Nicola Moore Obituary – An unwell Cranbrook woman being temporarily housed in an Exeter hotel after becoming homeless was found passed away in her room. Her body was found in bed the day after being told an ambulance would not be sent out to her because her needs were not life-threatening. A welfare check was carried out on Nicola Moore on October 5, 2022, at the Great Western Hotel – now closed – because her GP had been unable to contact her that morning after she failed to turn up for an appointment at Cranbrook Medical Practice. The cause of her death was confirmed as pneumonia.

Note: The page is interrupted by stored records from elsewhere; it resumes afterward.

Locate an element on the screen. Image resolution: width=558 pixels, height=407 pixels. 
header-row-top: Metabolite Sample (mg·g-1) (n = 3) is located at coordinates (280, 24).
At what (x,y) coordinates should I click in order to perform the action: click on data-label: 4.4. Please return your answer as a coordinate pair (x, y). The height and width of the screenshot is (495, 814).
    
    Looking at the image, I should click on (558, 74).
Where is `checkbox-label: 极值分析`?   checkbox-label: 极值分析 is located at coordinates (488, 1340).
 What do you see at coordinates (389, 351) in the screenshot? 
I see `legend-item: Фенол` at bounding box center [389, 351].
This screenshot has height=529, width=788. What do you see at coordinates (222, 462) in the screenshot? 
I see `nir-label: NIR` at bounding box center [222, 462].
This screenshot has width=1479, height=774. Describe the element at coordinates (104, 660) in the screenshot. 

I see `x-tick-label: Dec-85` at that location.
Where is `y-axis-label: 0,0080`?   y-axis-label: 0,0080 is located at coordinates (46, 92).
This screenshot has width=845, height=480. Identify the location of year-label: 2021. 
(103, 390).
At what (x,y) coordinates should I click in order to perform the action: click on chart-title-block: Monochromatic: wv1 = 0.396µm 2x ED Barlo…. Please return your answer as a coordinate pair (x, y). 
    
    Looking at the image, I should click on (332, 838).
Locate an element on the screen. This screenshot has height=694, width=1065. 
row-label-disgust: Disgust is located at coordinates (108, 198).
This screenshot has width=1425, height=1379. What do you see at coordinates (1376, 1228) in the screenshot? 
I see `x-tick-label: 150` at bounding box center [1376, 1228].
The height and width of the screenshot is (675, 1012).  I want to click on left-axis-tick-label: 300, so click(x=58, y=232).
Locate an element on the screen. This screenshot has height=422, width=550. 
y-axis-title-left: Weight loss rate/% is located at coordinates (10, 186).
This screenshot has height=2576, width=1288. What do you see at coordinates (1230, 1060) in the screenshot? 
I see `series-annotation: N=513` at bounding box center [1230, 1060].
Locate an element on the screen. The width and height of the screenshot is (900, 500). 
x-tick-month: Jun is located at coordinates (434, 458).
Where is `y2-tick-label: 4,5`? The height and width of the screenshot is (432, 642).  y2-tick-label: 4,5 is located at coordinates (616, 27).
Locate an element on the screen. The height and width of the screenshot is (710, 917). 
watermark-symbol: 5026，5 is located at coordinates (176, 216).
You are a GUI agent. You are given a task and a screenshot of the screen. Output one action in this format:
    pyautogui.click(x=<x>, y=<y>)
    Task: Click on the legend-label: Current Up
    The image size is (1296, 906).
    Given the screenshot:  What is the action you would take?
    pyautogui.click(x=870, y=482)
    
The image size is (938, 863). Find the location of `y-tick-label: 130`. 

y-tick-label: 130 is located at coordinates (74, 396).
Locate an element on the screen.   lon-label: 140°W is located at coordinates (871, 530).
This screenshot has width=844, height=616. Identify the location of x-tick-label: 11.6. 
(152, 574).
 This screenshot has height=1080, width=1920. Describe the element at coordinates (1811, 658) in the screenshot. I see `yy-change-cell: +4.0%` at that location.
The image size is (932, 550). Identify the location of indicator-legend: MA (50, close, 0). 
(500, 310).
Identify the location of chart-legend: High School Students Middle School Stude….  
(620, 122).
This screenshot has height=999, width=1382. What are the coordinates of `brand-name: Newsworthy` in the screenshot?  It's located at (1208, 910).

An inquest at Exeter’s Coroners Court today, January 11, heard the 40-year-old had a history of depression and anxiety which escalated after she was diagnosed with early onset epilepsy in 2021. The decline in her mental health led her to be unable to work as a cleaner and eventually resulted in Ms Moore losing her home. She had been living at the Great Western Hotel for a month. In a statement, her son Kieran whom she was very close told how she had struggled to accept being diagnosed with epilepsy and had not coped well.
He recalled: “She stayed in bed a lot of the time. Life changed because this is when she started to drink which became a problem. Every single day I would worry about her. It was a horrible feeling.”He added: “Mum was distraught when she lost her home. It was all too much to cope with and a horrible time for both of us.”
The last time he saw her was the day before she passed away. He said: “She was not in a good way. She had slurred speech and could not get out of bed.”
Ms Moore had been receiving support from various agencies. In a statement, an Exeter City Council temporary accommodation officer told how she had carried out a room check where Ms Moore was staying on either September 27 or 28, and that she she complained of feeling unwell and had some chest pains. A GP appointment was booked for the following day and she assured me she was ‘okay’.
The officer told how the condition of the room and signs of self-neglect prompted her to report a need for additional support to Ms Moore’s case manager. She carried out another room check on October 4 – the day before Ms Moore passed away – at around 12.30 pm and was so concerned for her welfare that she rang 999 to request an ambulance which Ms Moore had agreed to. She said: “The call handler used words to the effect that the ambulance service was very busy and as it was not immediately threatening to life to ring 111. Her case manager said they would contact her GP and stressed it needed to be a home visit.”
An employee with the adult safeguarding team confirmed in a statement they had received safeguarding concerns and a referral for a Care Act assessment had been made, but her priority needs at the time were medical. A post-mortem examination confirmed Ms Moore had not been intoxicated at the time of her death. An investigation launched by South Western Ambulance Service NHS Foundation Trust following her death concluded the call handler’s response had been appropriate.
Her GP told in a statement that she had not attended an appointment at the surgery the day before she was found passed away so he had rung her the following morning and when she did not respond he called 999 for a welfare check to be carried out.
Recording a conclusion of natural causes, assistant coroner Luisa Nicholson said: “Nicola complained about being unwell in the days before and did not engage well with support services offered to her and was not looking after herself.” She added: “I am satisfied there were no missed opportunities for preventing this outcome.” The Great Western Hotel was previously used by the council for temporary accommodation for homeless people. It is now closed and its website states ‘there are no plans to open again shortly’.